What to work on
Output the items below verbatim, beginning at the line containing "The height and width of the screenshot is (684, 1314)." and ending after the line containing "[x=864, y=286]".
** BEGIN Data for this task **
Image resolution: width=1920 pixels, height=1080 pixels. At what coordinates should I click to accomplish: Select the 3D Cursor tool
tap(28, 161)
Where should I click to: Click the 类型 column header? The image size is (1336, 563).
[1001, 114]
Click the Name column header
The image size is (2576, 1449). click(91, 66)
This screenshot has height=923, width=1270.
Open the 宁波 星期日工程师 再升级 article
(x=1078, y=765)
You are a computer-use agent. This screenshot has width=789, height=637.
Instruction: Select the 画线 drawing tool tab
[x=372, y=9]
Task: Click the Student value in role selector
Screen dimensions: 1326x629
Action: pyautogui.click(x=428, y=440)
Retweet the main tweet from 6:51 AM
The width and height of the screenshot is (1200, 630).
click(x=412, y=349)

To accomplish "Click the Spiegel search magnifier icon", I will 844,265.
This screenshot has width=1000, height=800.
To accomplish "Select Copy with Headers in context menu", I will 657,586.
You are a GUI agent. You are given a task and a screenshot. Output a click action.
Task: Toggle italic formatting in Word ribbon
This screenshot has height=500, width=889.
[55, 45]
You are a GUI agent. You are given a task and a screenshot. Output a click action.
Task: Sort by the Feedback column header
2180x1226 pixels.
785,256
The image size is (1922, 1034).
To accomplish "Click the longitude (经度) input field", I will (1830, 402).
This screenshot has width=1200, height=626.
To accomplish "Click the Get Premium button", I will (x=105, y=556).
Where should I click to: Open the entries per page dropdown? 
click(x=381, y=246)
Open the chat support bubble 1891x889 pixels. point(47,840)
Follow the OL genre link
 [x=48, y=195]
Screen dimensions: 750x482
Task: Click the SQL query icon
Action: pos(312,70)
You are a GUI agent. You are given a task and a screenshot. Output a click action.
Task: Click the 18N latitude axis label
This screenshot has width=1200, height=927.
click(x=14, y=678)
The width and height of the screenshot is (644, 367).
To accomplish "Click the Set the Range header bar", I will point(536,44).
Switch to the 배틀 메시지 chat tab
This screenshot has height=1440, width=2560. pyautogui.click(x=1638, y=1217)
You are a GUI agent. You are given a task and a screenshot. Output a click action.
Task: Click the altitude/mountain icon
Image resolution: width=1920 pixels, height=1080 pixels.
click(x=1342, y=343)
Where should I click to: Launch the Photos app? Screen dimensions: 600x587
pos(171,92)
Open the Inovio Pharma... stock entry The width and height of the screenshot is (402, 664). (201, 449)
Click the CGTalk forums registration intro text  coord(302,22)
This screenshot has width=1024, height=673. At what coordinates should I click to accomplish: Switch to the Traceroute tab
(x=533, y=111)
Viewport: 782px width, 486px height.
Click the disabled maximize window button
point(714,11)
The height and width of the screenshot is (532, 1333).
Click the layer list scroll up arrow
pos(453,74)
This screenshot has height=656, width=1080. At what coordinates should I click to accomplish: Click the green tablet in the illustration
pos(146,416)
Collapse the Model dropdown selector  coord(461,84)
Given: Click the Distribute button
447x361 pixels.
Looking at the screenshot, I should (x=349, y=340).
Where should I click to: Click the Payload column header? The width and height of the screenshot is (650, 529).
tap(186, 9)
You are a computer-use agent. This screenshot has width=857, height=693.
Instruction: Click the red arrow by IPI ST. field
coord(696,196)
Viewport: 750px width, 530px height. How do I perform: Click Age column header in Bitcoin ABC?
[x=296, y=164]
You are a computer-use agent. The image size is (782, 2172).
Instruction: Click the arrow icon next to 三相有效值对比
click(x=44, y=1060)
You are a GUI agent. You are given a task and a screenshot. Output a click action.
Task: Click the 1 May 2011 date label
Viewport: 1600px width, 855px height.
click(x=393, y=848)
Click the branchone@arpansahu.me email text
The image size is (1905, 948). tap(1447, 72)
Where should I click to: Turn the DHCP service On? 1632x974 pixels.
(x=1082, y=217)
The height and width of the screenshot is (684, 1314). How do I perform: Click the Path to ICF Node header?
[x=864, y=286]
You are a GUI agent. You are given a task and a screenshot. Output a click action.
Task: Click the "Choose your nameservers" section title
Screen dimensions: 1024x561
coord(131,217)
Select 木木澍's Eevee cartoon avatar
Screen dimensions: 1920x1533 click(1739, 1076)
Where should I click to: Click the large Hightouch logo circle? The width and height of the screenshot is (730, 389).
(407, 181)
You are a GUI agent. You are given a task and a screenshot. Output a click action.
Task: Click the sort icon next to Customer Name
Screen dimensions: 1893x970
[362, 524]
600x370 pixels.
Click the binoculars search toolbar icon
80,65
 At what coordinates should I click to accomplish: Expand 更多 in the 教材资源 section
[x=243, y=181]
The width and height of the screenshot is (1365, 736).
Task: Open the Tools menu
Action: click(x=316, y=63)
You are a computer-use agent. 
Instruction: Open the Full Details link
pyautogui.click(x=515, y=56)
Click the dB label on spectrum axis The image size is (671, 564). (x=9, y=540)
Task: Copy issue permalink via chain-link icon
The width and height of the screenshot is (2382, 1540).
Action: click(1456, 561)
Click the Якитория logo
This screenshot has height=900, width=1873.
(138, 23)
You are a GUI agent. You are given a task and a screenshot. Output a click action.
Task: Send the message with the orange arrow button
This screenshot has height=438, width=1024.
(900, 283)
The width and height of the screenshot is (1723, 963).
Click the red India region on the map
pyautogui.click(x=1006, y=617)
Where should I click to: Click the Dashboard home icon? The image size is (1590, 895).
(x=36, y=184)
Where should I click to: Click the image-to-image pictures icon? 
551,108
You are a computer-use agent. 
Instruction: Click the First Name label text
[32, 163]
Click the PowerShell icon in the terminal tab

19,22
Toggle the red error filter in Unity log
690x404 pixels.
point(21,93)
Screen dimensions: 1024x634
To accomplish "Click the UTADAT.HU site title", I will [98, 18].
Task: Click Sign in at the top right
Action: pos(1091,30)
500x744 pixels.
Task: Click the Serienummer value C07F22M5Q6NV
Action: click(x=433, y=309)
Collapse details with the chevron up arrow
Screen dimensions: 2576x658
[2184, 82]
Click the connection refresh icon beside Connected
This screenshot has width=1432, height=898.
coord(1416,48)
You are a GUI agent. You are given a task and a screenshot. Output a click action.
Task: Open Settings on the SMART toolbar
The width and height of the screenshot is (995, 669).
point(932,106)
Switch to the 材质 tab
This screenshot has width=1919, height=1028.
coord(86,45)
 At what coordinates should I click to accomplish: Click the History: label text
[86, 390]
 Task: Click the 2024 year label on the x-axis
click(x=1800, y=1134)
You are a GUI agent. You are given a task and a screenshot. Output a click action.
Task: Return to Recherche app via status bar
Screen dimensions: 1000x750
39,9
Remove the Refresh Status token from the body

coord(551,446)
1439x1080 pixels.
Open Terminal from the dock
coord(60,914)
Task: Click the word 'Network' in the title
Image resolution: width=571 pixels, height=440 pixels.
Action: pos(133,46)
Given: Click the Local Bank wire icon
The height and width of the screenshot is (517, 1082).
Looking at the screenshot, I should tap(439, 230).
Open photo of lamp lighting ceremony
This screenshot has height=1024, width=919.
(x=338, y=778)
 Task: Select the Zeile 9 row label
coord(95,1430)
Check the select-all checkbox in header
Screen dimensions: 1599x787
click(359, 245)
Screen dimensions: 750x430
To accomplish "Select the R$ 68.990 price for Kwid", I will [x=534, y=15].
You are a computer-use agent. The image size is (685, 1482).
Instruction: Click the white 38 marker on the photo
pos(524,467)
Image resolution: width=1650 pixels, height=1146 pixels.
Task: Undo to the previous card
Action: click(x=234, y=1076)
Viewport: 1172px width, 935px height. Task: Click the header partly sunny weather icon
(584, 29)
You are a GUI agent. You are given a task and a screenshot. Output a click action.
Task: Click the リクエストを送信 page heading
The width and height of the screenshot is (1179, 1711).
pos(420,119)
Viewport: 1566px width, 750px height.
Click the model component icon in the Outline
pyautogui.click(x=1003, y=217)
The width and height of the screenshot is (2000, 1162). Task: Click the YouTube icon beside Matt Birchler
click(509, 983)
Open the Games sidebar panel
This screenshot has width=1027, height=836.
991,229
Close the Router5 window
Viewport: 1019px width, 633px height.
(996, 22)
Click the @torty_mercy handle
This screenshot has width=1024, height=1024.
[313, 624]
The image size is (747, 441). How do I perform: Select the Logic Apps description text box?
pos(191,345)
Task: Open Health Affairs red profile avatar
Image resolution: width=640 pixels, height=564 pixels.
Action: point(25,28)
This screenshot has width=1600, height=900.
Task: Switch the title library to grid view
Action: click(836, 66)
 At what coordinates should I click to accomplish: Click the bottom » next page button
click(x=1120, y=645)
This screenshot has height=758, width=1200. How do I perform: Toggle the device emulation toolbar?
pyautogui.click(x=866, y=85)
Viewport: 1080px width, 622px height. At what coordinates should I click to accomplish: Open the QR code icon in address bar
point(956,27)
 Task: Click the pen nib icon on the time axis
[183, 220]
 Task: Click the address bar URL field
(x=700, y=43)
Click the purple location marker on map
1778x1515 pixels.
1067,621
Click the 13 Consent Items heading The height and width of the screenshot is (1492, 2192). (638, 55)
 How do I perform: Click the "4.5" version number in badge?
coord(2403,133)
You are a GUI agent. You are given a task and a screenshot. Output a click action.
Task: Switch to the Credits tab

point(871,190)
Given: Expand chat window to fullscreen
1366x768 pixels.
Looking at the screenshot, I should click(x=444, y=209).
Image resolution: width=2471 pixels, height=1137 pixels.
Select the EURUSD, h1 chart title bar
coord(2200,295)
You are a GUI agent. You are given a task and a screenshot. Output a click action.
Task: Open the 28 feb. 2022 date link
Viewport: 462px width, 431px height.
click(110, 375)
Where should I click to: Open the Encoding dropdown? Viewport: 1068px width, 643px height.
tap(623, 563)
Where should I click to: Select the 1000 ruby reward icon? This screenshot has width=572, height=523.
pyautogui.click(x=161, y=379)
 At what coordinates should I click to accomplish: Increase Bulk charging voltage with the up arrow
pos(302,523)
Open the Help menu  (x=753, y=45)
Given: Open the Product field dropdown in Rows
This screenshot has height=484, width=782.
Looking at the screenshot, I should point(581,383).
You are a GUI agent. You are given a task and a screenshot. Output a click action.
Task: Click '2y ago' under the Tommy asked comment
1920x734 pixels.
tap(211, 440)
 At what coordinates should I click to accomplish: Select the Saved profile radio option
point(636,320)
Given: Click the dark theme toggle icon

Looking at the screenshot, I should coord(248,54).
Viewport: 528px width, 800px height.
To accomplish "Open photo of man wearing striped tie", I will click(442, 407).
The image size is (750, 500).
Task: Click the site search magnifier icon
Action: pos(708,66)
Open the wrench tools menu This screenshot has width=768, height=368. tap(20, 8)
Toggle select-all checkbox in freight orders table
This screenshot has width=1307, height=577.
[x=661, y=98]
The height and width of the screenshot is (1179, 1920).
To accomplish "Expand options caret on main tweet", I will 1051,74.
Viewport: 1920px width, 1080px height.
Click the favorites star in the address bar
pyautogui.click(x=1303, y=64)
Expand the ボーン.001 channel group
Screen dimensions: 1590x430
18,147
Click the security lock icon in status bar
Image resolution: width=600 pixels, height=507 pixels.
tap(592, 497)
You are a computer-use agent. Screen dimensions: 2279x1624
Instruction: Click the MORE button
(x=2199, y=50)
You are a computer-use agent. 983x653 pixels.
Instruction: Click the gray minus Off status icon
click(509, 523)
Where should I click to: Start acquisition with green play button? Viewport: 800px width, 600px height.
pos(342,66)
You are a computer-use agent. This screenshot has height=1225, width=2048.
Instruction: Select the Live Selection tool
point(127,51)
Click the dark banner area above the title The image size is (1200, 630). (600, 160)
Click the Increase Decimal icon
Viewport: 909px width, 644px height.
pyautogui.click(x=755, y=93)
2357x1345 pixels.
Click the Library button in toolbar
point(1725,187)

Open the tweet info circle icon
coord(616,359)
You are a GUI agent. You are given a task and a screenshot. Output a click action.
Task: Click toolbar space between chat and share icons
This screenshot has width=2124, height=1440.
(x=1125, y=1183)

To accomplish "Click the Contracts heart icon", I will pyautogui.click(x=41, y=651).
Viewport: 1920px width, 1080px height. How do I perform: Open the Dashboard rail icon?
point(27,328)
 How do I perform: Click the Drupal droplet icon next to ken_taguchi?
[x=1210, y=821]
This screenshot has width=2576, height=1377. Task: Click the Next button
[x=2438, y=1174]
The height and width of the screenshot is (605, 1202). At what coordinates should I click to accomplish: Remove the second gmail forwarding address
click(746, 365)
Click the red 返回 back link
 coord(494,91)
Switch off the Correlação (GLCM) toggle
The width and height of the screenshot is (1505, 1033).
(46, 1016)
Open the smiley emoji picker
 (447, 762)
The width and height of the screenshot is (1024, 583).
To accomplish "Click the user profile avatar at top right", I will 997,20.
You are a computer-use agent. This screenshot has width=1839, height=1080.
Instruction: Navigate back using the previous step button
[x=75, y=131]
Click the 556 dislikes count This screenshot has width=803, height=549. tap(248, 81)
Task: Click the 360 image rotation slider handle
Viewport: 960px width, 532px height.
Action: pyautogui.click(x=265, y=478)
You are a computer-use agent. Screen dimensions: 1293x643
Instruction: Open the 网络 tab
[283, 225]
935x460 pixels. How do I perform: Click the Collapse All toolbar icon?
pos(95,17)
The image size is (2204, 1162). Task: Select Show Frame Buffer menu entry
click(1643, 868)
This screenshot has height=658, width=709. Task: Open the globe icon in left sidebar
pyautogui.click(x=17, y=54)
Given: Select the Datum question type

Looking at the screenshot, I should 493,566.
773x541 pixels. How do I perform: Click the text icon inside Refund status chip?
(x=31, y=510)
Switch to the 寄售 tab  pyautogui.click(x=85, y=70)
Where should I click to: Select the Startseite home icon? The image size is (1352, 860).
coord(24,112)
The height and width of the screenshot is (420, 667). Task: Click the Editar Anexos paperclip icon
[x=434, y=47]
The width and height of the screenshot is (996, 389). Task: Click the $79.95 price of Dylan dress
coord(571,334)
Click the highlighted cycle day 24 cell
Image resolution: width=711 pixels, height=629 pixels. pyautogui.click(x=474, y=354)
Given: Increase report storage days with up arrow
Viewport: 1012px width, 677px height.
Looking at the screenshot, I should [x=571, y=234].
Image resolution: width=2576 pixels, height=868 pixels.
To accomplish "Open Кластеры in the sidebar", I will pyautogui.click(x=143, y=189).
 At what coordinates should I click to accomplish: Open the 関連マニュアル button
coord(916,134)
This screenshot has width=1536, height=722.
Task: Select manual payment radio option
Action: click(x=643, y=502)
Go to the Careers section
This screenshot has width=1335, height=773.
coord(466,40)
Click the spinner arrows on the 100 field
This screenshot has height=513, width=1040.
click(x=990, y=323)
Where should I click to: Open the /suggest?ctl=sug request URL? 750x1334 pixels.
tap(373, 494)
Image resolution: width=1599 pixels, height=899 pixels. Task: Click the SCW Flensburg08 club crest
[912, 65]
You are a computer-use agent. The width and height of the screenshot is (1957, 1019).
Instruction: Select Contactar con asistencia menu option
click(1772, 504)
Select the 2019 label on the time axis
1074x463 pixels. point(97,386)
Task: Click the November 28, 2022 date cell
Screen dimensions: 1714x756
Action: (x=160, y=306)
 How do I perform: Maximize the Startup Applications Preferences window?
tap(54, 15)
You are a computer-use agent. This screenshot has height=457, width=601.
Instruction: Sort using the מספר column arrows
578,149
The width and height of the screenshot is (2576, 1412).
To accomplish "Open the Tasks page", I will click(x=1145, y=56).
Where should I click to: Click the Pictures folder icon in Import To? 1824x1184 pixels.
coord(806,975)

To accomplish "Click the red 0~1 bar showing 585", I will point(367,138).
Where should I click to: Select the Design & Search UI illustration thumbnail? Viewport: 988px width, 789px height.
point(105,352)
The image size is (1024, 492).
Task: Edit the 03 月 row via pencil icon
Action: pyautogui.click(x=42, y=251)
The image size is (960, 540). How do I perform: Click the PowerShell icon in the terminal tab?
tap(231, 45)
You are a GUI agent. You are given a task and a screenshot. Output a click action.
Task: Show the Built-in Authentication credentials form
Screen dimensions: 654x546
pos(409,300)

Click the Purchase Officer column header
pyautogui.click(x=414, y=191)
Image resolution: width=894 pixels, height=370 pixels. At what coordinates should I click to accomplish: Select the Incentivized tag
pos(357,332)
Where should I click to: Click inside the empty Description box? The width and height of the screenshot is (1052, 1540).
** END Data for this task **
Written solution
The height and width of the screenshot is (684, 1314). How do I perform: Click the Path to ICF Node header?
[x=864, y=286]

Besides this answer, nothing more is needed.